As anyone who has read my previous writings or worked with me will recognize, I recommend that CEO’s adopt the mindset of having a business model that is a perpetual “work in progress” that you are continuously improving. Marketing should be looked at as one cog in the business model wheel. Based on my own experience and what I observe in the marketplace today, here’s a sequence of questions that could lead you down the right marketing path for your company. And, as you will see, I don’t necessarily think that conventional advertising and PR need to be a priority for most JP companies. Let’s start with the basics.
1. Do your products really, truly have a competitive advantage at the price you are charging? No amount of marketing is going to make a weak product successful. If your products aren’t up to snuff, fix that first before wasting resources on building demand. In today’s world of easy access to product quality and price comparison information, you can’t fake it. And, be honest with yourself. It’s very easy to fall in love with your own creations even when competitive products are objectively superior.
2. How and where do your consumer customers make their buying decision? Whether the product is a self-purchase or a registry/gift item, it’s probably accurate to say that the mom is the decision-maker. But, how does she make her decision regarding your product(s)? If you don’t have a handle on this (and aren’t periodically checking to see if things are changed), you’ll be possibly wasting a lot of marketing dollars.
For some categories like nursing, car seats, or monitors, moms often most trust recommendations from friends with babies or reviews from resources like Baby Bargains or Amazon.com. For cribs and other furniture, in-store personnel might be a big influence. For products like rattles and teethers, the purchase decision may well be made by moms without much outside input and not until standing in front of the display. Whatever your consumer’s buying process is, it should determine where you concentrate your communication efforts.

AIM A:
Answer these questions from the marketing advice:
(i) What does the writer recommend CEOs treat their business model as?
(ii) Who is probably the decision-maker, whether the product is a self-purchase or a registry/gift item?
(iii) For cribs and other furniture, who might be a big influence on the purchase?
AIM B: Summarize the marketing advice in two sentences.
AIM C: Carry on the marketing advice for JP companies from its last sentence.
The entries after this point have no connection to the marketing advice.

GIVEN INFORMATION:
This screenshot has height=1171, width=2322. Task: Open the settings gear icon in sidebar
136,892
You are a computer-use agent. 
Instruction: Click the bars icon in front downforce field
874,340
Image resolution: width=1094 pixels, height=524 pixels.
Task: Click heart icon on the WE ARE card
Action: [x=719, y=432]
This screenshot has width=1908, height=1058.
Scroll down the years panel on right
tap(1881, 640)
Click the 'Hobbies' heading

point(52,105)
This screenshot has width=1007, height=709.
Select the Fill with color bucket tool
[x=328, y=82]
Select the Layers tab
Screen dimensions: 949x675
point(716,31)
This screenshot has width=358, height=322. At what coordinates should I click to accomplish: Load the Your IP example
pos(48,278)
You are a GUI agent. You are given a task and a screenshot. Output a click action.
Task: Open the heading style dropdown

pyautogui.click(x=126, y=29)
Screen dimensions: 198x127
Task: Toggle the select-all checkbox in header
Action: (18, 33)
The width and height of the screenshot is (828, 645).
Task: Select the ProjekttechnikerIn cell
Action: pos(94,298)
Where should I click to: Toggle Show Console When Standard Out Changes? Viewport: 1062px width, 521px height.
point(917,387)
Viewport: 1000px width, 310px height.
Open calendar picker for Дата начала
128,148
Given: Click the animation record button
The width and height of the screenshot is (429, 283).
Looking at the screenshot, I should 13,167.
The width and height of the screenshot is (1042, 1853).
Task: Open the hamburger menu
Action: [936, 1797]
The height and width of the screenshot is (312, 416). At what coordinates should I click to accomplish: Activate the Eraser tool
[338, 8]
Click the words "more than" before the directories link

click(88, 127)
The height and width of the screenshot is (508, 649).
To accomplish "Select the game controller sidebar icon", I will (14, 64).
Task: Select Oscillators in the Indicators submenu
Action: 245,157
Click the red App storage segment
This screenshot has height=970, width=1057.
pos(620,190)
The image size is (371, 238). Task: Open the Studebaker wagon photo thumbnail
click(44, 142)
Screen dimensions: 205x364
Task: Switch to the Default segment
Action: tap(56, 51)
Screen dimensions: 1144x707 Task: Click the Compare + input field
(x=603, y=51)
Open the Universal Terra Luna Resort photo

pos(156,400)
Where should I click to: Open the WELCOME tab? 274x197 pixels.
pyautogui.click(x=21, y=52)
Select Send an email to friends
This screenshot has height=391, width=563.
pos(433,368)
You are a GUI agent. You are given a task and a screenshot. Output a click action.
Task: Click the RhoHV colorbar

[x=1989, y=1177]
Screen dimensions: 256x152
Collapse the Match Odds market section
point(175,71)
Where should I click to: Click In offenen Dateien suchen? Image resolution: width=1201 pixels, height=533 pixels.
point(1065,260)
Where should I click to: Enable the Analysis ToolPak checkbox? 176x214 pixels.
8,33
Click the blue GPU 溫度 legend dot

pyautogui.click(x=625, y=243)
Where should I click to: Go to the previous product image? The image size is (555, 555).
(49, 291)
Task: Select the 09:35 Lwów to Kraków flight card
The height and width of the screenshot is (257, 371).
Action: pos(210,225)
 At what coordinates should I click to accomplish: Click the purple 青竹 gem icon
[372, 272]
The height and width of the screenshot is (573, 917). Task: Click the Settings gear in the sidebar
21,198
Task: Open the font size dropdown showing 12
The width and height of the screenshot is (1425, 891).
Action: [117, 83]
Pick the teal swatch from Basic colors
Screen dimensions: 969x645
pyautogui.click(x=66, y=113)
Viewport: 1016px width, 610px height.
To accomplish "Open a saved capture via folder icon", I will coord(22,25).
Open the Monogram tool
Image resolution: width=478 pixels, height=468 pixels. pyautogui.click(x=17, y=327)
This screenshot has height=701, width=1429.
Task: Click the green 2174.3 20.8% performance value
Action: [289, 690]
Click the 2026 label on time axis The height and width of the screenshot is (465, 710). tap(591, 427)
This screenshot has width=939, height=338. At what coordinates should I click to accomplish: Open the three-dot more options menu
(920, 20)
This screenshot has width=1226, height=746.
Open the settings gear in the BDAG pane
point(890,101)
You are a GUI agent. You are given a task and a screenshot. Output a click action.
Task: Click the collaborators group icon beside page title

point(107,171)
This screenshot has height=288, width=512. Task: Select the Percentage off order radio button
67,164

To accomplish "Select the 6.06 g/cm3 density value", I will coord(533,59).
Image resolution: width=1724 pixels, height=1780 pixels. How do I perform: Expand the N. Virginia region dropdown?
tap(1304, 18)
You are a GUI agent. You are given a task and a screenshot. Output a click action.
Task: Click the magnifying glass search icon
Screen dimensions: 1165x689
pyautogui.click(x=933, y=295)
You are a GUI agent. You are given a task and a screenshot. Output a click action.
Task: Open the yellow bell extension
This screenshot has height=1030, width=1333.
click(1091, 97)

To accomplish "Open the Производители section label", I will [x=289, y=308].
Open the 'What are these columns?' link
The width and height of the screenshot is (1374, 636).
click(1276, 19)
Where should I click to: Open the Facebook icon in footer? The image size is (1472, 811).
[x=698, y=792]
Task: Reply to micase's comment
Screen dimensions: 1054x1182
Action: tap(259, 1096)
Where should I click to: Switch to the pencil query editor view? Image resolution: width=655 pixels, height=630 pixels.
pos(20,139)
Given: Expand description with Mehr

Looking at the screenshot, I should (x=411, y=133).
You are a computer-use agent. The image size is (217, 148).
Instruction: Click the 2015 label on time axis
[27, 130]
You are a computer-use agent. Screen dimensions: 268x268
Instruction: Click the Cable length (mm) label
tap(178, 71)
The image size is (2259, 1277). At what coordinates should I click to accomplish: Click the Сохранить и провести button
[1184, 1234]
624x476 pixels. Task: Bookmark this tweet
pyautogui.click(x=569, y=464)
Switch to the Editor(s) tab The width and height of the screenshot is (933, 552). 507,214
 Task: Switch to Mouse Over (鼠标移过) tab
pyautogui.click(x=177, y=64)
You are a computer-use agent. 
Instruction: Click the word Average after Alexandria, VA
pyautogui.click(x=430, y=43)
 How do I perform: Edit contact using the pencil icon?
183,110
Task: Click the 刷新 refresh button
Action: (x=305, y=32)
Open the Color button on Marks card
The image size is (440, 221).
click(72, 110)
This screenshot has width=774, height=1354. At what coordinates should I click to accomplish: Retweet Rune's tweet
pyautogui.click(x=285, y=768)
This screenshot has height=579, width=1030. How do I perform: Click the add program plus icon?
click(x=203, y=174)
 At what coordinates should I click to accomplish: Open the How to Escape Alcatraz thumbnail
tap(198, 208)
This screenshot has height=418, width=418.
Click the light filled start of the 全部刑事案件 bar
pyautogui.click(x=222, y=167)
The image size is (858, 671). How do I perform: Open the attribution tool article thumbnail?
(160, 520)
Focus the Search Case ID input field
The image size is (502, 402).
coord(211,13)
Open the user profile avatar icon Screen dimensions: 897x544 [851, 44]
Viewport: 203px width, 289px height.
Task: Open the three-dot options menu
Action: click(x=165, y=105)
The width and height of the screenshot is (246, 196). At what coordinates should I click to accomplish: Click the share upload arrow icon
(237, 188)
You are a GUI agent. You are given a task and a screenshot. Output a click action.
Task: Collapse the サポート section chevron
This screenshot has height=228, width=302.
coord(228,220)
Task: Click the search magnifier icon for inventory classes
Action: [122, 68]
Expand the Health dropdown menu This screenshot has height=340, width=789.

OUTPUT A:
(i) A perpetual "work in progress" that is continuously improved.
(ii) The mom.
(iii) In-store personnel.

OUTPUT B: The writer treats marketing as one cog in a business model that should be continuously improved, and argues that products must first have a real competitive advantage at their price, since no amount of marketing can make a weak product successful. Companies should then learn how and where moms make buying decisions, which vary by category from friends' recommendations and reviews to in-store staff or choices made at the display, and concentrate their communication efforts there.

OUTPUT C:
3. How much of your resources can you afford to spend on marketing? I don’t believe in marketing on faith. Every company ultimately has to live within its means. And every dollar you spend needs to provide a return on the investment. So, when it comes to establishing a marketing budget, you need to look at the cost and benefit sides together. The questions are, (a) specifically what measurable things are you trying to accomplish in what time frame, (b) how much will it cost, and (c) does that make financial sense? Beware of marketing agencies that say, tell me how much you want to spend and we’ll spend it. Instead, they should be asking what outcomes you are looking for, telling you how much it will cost to achieve those outcomes, and holding themselves accountable for achieving them.
4. What’s the most cost-effective marketing process for you? Once you’ve made sure your products are in fact superior to a sufficient segment of the market, you understand how consumers decide whether or not to buy your stuff, and you know what marketing needles you are trying to move and how much you can afford to spend to move them, you’re ready to design (or redesign) the marketing process portion of your business model. Given the importance of word-of-mouth in the juvenile marketplace, one of the first and most cost-effective opportunities you might want to look at is leveraging your existing consumer customers—as few or as many of them as you may have. They could easily become your “consumer sales force”.
One of the best marketing programs we ever created at The First Years was what we called the “Parents’ Council”. It started in the early 70’s as just a periodic gathering of moms who used our products and lived near our headquarters. Eventually it expanded via the internet to include many thousands of parents (mostly moms) nationwide. To this day, I run into people who tell me they were proud members of the Council and really appreciated the way we interacted with members. If I were doing it all again, I would be even more aggressive in trying to get everyone who bought one of our products to join the Council and even more diligent about making sure every member became a raving fan and enthusiastic spokesperson for our brand.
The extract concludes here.